EXTRACTED MATERIAL »
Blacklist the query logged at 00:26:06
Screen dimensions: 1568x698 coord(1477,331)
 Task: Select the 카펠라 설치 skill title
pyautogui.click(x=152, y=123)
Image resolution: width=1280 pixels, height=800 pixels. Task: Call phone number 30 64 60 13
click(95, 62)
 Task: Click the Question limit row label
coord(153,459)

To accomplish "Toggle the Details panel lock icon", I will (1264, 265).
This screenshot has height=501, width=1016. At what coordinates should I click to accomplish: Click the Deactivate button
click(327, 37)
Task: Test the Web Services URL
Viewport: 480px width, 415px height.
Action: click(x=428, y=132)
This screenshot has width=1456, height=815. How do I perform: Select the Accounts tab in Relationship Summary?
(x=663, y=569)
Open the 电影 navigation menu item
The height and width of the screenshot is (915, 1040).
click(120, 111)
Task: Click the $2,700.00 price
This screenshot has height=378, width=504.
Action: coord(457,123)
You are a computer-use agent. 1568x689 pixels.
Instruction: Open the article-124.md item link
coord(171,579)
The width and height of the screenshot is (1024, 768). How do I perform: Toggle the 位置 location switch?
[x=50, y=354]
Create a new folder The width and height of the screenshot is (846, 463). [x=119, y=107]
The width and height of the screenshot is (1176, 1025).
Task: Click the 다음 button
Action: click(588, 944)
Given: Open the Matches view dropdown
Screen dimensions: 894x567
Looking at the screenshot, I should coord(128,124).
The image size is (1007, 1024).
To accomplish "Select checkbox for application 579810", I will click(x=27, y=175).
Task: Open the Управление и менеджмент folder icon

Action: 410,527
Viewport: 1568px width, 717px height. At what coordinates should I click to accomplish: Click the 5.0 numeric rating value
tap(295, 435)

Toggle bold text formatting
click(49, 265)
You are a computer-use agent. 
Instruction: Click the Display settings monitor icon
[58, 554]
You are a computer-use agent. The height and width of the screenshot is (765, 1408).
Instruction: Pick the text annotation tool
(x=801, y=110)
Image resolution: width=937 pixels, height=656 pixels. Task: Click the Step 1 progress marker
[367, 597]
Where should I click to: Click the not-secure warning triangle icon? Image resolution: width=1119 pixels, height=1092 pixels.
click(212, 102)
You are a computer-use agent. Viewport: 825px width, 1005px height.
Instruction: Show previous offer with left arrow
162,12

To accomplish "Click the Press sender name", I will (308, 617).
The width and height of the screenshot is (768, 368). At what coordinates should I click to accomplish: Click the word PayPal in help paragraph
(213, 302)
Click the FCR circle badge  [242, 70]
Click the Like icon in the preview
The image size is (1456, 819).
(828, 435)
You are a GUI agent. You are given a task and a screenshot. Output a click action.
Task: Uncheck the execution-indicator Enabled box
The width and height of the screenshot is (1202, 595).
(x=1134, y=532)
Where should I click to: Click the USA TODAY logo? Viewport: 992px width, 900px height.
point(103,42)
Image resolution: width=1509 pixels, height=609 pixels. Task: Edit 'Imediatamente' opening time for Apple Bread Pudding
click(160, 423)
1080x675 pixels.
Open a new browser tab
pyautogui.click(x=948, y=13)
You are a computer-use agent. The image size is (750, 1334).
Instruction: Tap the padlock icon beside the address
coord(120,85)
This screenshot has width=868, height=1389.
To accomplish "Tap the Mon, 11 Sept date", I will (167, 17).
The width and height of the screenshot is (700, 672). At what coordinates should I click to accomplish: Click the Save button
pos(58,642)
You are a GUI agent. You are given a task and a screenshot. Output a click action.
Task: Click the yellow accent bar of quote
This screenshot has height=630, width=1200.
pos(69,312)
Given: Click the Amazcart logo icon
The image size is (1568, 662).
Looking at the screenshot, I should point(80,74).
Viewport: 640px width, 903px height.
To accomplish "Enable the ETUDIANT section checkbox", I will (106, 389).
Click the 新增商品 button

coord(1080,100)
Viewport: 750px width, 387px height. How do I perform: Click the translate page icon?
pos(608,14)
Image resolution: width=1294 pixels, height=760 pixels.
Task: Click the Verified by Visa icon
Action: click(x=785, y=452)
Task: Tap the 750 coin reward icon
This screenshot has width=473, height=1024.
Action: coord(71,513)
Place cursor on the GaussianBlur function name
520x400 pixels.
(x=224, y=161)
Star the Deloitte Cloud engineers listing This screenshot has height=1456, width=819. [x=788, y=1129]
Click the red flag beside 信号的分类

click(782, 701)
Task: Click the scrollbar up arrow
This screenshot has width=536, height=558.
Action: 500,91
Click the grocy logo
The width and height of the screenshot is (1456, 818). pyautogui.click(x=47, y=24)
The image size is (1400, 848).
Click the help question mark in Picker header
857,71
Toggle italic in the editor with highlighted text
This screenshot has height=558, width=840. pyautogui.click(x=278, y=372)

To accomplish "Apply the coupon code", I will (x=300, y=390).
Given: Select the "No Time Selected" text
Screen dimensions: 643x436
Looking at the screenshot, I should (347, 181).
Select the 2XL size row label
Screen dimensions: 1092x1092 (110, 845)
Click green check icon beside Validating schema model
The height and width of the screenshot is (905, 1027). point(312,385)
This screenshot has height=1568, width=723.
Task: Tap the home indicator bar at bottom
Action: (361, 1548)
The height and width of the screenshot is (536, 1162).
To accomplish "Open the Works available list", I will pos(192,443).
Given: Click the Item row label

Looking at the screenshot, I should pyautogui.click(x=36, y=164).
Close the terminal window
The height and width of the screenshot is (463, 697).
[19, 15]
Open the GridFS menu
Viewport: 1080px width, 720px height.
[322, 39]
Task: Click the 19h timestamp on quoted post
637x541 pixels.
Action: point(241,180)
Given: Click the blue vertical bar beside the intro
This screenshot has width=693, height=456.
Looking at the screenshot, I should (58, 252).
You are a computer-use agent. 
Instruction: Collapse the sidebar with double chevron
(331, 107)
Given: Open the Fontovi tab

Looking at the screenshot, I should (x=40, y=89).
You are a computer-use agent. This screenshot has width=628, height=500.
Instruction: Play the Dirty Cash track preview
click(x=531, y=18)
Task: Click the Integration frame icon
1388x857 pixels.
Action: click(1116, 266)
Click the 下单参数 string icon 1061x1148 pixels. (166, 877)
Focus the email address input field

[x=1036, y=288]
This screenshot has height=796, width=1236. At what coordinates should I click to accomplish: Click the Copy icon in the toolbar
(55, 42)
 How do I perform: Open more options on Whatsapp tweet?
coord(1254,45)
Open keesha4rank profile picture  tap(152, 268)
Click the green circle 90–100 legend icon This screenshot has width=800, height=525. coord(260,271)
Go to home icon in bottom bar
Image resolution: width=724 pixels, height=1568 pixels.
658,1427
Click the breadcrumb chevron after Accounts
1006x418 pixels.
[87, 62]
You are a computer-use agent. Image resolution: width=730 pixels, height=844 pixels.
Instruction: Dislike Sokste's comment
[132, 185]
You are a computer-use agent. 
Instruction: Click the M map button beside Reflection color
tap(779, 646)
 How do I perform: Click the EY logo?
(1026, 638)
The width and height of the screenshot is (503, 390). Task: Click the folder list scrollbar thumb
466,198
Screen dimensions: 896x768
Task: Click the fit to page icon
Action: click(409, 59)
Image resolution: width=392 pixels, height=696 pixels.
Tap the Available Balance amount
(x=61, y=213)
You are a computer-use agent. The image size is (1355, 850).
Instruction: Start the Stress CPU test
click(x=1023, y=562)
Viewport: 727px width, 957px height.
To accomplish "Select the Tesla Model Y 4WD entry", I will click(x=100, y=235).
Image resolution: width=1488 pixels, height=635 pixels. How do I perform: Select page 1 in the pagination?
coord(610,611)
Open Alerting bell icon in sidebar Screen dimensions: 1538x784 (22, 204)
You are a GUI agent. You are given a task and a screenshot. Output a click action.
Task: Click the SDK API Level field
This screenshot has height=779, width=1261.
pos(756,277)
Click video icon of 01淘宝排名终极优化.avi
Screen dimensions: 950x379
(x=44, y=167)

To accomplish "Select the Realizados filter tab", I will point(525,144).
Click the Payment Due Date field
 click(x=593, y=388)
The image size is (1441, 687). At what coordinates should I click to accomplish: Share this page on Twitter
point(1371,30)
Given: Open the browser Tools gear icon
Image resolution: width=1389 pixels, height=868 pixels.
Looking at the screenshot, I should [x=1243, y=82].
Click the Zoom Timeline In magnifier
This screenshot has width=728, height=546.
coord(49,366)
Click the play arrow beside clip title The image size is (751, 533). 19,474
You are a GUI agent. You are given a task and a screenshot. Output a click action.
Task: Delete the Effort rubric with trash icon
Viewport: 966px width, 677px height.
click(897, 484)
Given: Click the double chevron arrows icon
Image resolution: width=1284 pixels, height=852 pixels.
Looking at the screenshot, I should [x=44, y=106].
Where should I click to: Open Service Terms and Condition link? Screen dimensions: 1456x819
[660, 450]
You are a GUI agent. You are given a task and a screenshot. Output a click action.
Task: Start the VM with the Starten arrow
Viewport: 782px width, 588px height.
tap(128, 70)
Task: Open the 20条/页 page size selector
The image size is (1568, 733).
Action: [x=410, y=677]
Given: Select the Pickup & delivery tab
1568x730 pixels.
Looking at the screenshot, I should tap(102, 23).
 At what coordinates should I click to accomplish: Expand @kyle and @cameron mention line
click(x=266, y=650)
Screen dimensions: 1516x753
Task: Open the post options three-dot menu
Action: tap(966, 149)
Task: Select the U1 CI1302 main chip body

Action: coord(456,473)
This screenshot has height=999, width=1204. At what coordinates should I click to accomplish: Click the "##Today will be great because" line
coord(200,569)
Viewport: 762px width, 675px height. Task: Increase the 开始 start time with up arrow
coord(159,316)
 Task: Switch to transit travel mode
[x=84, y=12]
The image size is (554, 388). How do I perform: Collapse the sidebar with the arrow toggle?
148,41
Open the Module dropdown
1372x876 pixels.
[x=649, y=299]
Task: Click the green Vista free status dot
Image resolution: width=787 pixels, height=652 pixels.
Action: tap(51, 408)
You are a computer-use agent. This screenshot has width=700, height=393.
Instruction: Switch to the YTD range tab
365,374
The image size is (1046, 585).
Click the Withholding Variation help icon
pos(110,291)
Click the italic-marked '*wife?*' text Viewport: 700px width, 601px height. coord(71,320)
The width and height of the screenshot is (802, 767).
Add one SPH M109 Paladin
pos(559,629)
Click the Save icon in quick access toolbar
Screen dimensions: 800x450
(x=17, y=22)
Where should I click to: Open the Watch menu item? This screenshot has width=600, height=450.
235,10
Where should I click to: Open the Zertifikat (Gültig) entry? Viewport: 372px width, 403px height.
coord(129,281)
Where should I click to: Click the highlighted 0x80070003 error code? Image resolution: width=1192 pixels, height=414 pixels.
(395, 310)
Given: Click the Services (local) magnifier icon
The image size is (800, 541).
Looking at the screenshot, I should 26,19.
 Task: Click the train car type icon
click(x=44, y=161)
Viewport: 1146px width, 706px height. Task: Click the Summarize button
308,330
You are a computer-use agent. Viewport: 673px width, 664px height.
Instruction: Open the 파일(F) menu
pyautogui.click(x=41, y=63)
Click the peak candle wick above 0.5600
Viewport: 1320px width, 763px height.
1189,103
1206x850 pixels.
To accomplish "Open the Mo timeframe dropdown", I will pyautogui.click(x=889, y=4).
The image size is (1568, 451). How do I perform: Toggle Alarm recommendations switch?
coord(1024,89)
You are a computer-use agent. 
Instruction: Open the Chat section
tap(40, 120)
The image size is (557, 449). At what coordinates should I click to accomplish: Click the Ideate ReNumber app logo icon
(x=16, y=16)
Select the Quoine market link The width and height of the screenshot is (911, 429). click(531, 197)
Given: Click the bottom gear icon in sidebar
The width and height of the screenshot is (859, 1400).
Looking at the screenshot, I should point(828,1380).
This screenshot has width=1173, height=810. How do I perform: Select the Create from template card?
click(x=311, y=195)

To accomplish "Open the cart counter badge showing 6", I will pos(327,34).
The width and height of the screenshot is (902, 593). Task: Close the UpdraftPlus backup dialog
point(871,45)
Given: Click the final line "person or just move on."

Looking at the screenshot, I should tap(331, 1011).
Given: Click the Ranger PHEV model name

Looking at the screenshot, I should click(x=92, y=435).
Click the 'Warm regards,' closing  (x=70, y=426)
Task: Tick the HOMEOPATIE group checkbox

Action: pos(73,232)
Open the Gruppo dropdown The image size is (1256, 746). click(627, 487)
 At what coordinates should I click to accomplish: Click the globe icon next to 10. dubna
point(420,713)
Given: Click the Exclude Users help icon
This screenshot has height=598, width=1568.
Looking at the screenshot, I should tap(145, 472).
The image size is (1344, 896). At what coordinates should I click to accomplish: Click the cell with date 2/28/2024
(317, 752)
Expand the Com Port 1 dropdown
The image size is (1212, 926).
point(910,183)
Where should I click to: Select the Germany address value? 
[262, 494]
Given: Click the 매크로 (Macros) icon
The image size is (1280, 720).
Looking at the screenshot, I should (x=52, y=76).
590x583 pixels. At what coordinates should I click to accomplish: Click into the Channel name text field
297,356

YOUR INSTRUCTIONS » Scan the data above for the word "badge" and report every line where it is found.

YOUR SOLUTION »
Click the FCR circle badge  [242, 70]
To accomplish "Open the cart counter badge showing 6", I will pos(327,34).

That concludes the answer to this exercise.